One of the places Re:ZERO really shines is with its Japanese voice cast. My favourite among the cast is Yusuke Kobayashi (Shin Wolford in Wise Man’s Grandchild, Vooren Glantz in The Saga of Tanya the Evil) who plays Subaru because he manages to perfectly capture the frantic madness consuming the protagonist over the course of these episodes. I also want to give a shout out to Yoshitsugu Matsuoka (Kirito in Sword Art Online, Bell in Is It Wrong to Try to Pick Up Girls in a Dungeon?) who plays Betelgeuse, one of the leaders of the Witch’s Cult. Betelgeuse is a crazed, ruthless villain who would stop at nothing to kill anyone who gets in the way of him and Emilia. It’s a very different role to the ones Matsuoka normally plays, but he steps up to it wonderfully. The performance conveys that sense of true madness Betelgeuse requires and Matsuoka has a wide vocal range, allowing him to up the ante for the more demanding scenes.
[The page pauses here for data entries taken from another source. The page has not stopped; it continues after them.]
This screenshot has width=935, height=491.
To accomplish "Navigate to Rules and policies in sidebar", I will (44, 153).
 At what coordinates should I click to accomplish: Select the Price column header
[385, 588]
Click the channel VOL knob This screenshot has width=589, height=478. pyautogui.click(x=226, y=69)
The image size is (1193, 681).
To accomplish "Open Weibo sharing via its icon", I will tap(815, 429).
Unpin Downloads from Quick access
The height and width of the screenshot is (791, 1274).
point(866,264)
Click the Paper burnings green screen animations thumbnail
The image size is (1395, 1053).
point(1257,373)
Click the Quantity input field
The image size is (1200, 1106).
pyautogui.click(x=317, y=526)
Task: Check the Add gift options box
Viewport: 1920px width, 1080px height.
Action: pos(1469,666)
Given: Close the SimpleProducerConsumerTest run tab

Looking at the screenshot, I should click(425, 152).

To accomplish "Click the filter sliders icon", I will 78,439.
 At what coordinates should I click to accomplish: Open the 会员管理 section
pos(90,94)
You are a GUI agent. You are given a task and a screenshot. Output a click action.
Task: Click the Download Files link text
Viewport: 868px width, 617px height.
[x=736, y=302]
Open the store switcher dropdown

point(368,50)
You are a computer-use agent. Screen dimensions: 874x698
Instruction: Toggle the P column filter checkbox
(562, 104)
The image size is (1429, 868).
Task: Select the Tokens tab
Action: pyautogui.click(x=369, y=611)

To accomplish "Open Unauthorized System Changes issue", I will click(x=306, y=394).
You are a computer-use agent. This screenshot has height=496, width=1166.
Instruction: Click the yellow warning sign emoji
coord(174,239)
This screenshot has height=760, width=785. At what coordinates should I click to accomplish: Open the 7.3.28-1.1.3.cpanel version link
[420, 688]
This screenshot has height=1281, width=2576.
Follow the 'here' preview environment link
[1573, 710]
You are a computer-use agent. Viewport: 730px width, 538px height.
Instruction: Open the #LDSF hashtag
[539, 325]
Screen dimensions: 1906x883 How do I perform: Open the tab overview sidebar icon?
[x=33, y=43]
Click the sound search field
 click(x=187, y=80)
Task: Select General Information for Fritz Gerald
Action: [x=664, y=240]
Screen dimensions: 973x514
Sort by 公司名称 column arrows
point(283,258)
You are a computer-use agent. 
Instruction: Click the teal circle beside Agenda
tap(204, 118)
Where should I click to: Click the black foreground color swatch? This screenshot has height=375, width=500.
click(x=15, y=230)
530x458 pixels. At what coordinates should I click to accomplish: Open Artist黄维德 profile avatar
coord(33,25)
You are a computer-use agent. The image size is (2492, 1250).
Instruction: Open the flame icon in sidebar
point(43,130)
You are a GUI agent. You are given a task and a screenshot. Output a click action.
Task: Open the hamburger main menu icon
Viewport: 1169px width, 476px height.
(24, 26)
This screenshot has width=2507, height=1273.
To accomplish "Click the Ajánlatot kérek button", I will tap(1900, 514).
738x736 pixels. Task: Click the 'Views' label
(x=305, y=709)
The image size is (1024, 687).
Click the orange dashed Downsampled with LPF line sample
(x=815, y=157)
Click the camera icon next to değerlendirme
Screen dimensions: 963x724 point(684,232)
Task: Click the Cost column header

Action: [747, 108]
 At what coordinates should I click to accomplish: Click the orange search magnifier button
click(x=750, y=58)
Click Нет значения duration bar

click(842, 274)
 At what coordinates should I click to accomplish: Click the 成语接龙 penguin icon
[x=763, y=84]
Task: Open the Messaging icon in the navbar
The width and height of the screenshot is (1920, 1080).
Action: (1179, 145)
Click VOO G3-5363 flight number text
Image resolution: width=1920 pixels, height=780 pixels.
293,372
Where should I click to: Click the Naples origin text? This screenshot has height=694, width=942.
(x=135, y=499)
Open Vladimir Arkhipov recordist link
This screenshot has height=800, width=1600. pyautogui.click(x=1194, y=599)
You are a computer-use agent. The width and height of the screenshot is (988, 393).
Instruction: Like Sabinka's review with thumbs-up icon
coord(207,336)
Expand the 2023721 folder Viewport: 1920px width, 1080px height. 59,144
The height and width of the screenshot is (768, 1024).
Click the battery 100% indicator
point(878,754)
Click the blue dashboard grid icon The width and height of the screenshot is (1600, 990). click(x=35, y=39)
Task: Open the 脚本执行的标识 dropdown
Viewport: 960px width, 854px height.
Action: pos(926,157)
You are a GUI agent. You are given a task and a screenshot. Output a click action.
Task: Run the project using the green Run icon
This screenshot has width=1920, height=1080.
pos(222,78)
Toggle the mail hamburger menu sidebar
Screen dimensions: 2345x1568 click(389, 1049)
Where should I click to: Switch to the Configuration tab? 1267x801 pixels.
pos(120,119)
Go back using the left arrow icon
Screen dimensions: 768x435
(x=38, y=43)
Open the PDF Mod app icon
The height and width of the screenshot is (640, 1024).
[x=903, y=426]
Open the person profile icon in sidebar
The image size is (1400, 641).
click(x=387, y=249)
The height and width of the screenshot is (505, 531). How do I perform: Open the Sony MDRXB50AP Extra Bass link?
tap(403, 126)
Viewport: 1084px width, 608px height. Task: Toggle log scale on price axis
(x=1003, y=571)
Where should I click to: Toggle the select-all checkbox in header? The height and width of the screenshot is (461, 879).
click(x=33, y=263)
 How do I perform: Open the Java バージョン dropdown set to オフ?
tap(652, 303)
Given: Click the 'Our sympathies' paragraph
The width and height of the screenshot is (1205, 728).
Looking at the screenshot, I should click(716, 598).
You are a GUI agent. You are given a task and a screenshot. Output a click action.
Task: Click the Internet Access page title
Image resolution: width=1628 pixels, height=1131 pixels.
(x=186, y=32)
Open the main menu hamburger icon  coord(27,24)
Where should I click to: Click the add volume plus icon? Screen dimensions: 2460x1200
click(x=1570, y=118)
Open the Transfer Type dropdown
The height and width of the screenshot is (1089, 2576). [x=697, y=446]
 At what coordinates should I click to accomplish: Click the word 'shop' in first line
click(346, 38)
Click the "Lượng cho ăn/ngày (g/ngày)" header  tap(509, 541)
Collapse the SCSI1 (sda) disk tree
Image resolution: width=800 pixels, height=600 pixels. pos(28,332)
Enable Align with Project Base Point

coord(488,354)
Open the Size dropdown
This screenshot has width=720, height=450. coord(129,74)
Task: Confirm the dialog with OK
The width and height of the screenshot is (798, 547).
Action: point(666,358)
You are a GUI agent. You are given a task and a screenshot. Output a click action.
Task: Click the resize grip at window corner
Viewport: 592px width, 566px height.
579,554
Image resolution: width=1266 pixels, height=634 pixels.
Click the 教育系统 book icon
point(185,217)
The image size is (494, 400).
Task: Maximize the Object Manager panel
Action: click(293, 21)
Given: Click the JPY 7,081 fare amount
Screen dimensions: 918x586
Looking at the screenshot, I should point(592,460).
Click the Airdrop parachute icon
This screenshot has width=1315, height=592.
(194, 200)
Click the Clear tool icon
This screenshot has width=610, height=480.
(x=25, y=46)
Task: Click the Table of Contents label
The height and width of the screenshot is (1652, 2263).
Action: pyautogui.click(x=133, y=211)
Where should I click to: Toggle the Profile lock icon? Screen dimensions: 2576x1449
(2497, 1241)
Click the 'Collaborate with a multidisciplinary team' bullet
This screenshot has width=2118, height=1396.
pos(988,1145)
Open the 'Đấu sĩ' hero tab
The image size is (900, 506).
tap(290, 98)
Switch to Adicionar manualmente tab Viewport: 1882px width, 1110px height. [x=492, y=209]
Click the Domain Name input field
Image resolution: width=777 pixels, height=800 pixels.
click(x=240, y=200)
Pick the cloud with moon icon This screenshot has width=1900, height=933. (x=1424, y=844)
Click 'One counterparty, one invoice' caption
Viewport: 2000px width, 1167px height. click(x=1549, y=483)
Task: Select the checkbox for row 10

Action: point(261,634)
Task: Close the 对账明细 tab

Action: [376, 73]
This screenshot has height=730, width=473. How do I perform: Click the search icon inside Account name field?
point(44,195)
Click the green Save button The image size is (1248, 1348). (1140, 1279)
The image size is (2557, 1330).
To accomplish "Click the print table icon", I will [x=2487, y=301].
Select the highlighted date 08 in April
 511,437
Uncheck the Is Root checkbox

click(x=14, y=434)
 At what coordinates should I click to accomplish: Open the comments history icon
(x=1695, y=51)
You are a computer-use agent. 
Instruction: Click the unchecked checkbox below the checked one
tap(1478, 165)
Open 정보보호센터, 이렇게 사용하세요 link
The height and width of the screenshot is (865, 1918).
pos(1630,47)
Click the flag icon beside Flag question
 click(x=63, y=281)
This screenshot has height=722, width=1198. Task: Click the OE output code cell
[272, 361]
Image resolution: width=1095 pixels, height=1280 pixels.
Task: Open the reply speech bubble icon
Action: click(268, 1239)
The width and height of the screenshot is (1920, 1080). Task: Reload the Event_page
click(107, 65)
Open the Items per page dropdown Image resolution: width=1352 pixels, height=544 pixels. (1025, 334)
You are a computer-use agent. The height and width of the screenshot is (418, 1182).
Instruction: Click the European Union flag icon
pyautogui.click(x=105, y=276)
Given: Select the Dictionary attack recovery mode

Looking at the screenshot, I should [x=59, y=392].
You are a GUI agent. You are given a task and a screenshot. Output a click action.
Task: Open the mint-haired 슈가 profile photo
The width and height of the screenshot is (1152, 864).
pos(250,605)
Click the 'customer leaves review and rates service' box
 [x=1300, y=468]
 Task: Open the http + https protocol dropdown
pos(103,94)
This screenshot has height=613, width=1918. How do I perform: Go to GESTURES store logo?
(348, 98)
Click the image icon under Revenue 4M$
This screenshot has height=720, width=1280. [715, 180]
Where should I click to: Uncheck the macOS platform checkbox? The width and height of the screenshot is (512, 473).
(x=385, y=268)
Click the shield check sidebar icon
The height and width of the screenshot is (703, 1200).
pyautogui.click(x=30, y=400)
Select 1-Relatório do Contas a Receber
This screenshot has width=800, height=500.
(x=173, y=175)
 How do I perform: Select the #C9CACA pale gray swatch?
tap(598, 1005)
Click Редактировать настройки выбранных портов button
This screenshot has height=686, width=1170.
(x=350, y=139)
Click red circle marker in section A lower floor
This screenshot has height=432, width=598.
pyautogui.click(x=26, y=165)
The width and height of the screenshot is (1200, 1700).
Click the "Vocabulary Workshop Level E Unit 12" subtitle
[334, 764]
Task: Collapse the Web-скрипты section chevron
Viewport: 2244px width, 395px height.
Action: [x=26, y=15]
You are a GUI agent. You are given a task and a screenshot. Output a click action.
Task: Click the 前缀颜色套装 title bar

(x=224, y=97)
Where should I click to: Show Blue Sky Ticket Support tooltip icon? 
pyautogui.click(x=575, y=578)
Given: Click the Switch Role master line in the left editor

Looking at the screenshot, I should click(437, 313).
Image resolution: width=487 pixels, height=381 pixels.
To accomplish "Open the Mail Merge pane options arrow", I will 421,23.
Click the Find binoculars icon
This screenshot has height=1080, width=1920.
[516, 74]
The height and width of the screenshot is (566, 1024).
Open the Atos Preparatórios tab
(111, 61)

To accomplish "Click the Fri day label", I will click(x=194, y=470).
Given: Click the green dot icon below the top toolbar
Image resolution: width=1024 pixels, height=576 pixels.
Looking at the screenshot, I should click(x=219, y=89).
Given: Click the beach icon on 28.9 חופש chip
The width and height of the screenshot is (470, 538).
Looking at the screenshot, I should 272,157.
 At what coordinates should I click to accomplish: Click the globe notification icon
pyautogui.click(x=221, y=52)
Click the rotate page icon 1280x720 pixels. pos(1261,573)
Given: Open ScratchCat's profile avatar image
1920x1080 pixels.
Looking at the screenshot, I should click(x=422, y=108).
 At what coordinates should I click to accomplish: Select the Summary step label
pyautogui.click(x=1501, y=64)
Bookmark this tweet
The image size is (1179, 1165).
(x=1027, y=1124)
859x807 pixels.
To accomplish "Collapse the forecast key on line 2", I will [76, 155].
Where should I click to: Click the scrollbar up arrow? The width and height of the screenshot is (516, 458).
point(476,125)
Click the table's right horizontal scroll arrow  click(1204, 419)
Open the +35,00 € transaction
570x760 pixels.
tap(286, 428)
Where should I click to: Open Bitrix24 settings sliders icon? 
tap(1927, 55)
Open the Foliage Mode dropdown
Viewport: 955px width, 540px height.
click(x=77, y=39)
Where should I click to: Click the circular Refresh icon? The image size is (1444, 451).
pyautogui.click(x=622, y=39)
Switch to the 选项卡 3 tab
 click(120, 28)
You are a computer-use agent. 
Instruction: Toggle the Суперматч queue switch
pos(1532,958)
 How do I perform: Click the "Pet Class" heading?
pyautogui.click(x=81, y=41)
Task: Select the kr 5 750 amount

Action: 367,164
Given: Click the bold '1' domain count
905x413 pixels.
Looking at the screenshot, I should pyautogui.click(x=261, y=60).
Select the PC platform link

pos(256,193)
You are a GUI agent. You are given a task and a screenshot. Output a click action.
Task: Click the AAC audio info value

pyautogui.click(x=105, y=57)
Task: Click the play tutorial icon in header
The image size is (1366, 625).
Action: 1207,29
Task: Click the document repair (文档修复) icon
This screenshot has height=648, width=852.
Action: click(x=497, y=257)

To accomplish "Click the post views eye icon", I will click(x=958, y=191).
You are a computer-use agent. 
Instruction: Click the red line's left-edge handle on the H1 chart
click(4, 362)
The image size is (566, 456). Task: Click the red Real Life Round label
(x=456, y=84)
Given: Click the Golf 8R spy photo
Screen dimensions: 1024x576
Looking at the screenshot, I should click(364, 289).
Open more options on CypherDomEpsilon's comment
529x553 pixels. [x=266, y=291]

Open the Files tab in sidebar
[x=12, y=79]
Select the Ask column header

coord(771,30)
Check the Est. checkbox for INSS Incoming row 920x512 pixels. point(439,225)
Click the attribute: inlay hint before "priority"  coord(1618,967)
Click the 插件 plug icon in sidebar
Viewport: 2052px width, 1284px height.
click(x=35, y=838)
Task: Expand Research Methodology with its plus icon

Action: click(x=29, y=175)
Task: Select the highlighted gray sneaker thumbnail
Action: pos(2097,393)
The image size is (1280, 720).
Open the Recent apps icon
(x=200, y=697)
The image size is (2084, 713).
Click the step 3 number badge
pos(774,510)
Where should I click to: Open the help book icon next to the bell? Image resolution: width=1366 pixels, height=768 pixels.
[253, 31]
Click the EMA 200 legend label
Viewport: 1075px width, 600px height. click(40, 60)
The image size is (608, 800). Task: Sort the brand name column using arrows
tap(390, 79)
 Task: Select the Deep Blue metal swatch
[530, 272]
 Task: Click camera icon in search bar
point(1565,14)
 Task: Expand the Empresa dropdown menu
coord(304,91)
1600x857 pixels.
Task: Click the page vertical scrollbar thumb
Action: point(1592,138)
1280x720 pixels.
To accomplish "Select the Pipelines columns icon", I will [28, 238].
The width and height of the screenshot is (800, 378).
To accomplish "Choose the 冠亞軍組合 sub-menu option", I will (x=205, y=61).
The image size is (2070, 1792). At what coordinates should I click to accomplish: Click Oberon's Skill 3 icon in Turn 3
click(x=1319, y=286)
This release of Re:ZERO also contains an English dub but having not watched Part 1 dubbed, I decided to only sample a small section of it. What I checked out was an okay watch but the English cast don’t capture the same charm of the characters that the Japanese cast do. Perhaps if I’d watched it dubbed from the beginning I would have warmed to it, but at this point I’m incredibly fond of the Japanese team.
As previously mentioned this release comes to the UK once again thanks to Anime Limited and is available on DVD and as a collector’s edition Blu-ray set. The collector’s edition includes a 52- page booklet, and on-disc extras include trailers and Episodes 1-14 of Re:ZERO Petit (shorts featuring chibi versions of cast of Re:ZERO joking about more everyday subjects). If you’ve been watching this season’s Isekai Quartet, you’ll know what to expect.
Overall, the second half of Re:ZERO offers a fascinating, engrossing watch as Subaru falls apart and then rises up anew. With a final arc that brings this first season to a wonderfully satisfying conclusion, Re:ZERO Part 2 will undoubtedly claim a piece of your heart.